Despite parliamentary vote, Red Sea islands saga set to continue

Cairo- The saga over Egypt’s transfer of the uninhabited Red Sea islands of Tiran and Sanafir to Saudi Arabia is set to continue following an Egyptian parliamentary vote and constitutional panel report.
Egyptian parliamentarians on June 14 approved a controversial maritime demarcation agreement after a tense 3-day session. The next day, however, a senior constitutional panel concluded that two courts, which ruled to annul the agreement, had acted within their jurisdiction, contrary to government claims.
Egypt’s Supreme Constitutional Court is to start hearings July 30 on whether the courts acted within their jurisdiction to annul the deal. The panel’s report, issued June 15, is a guideline for the Supreme Constitutional Court.
The transfer of sovereignty of the strategic Red Sea islands has been a heated topic in both Egypt and Saudi Arabia since it was announced during King Salman bin Abdulaziz Al Saud’s April 2016 visit to Cairo.
The latest legislative action angered opponents of the agreement. “By approving the deal, the parliament is overlooking the views of the vast majority of the public, which is totally against it,” said Khalid Ali, a lawyer who has been party to a legal battle against the sovereignty transfer.
“This deal is catastrophic and approving it will weaken public confidence in the president, the parliament and the government.”
Egyptian Parliamentary Speaker Ali Abdel Aal described the vote as “final approval” of the deal and told MPs that court rulings that annulled the agreement ultimately had no jurisdiction.
Egypt’s Higher Administrative Court, which rules on legal disputes between citizens and the state, revoked the deal on January 16. However, an April decision by the Cairo Court for Urgent Matters ruled that administrative courts have no jurisdiction over issues relating to national borders. It is up to Egypt’s Supreme Constitutional Court to decide.
The islands, at the entrance to the Gulf of Aqaba and on the maritime border between Egypt’s Sinai Peninsula and Saudi Arabia, are of extreme strategic importance to Egypt’s presence in the Red Sea.
Egypt took over administrative control of Tiran and Sanafir in 1950, with approval from Saudi Arabia, to prevent Israel from controlling the islands.
Egypt oversaw the closure of the Strait of Tiran in 1967, which led to the Six-Day War, and the two islands were included as part of the 1979 Egypt-Israel peace treaty.

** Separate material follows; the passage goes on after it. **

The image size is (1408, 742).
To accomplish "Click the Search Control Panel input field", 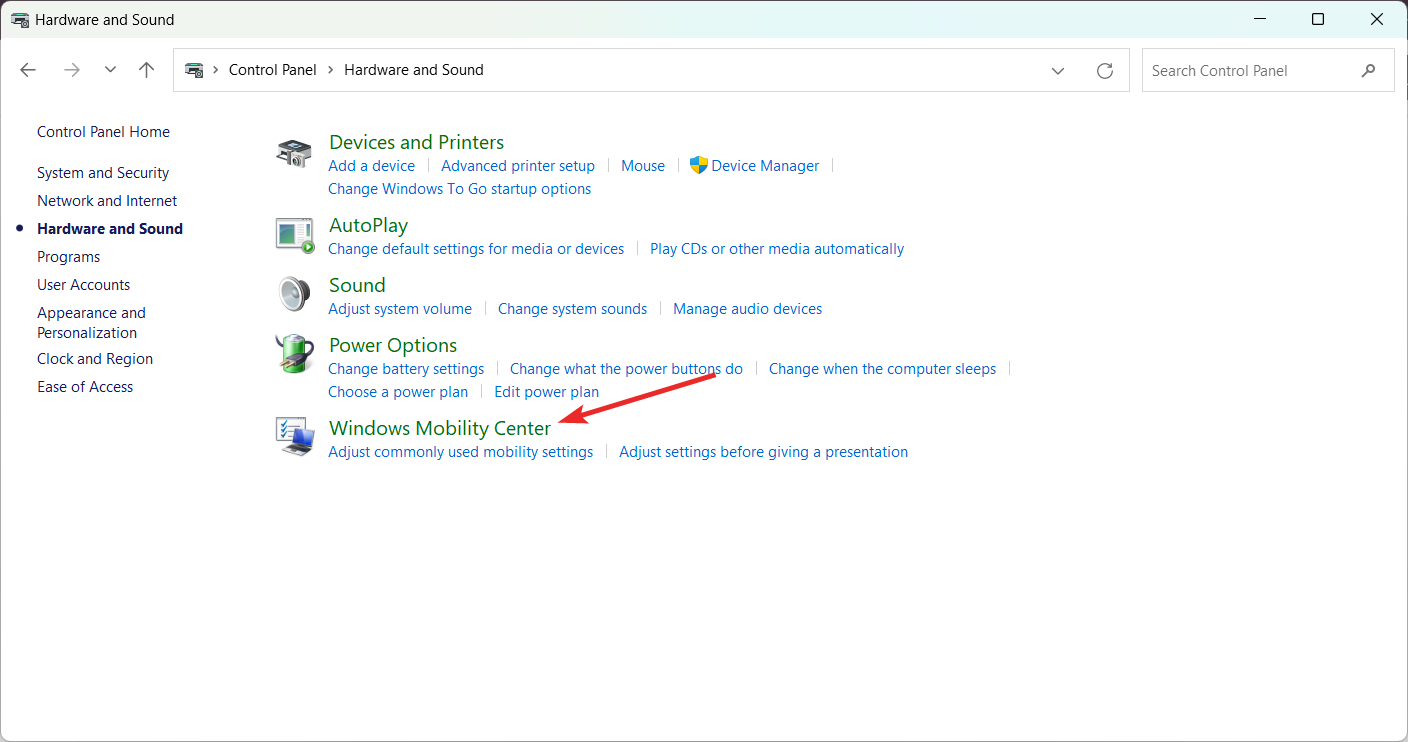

For many Egyptians, attachment to the two islands is a sentimental connection to Egypt’s past and any move to cede sovereignty comes at the expense of Egyptian patriotism.
Opponents of the deal submitted documents and maps they said prove the islands were Egyptian. However, government lawyers submitted documents and maps that showed that, while the islands were under Egyptian administration, they remained under Saudi sovereignty.
There was strong opposition to the deal even inside parliament. “Those who had voted for the agreement should be ashamed of themselves because for the first time in this country’s history some people are willingly giving up national territory to another country,” said MP Diaa Dawoud, who voted against the agreement.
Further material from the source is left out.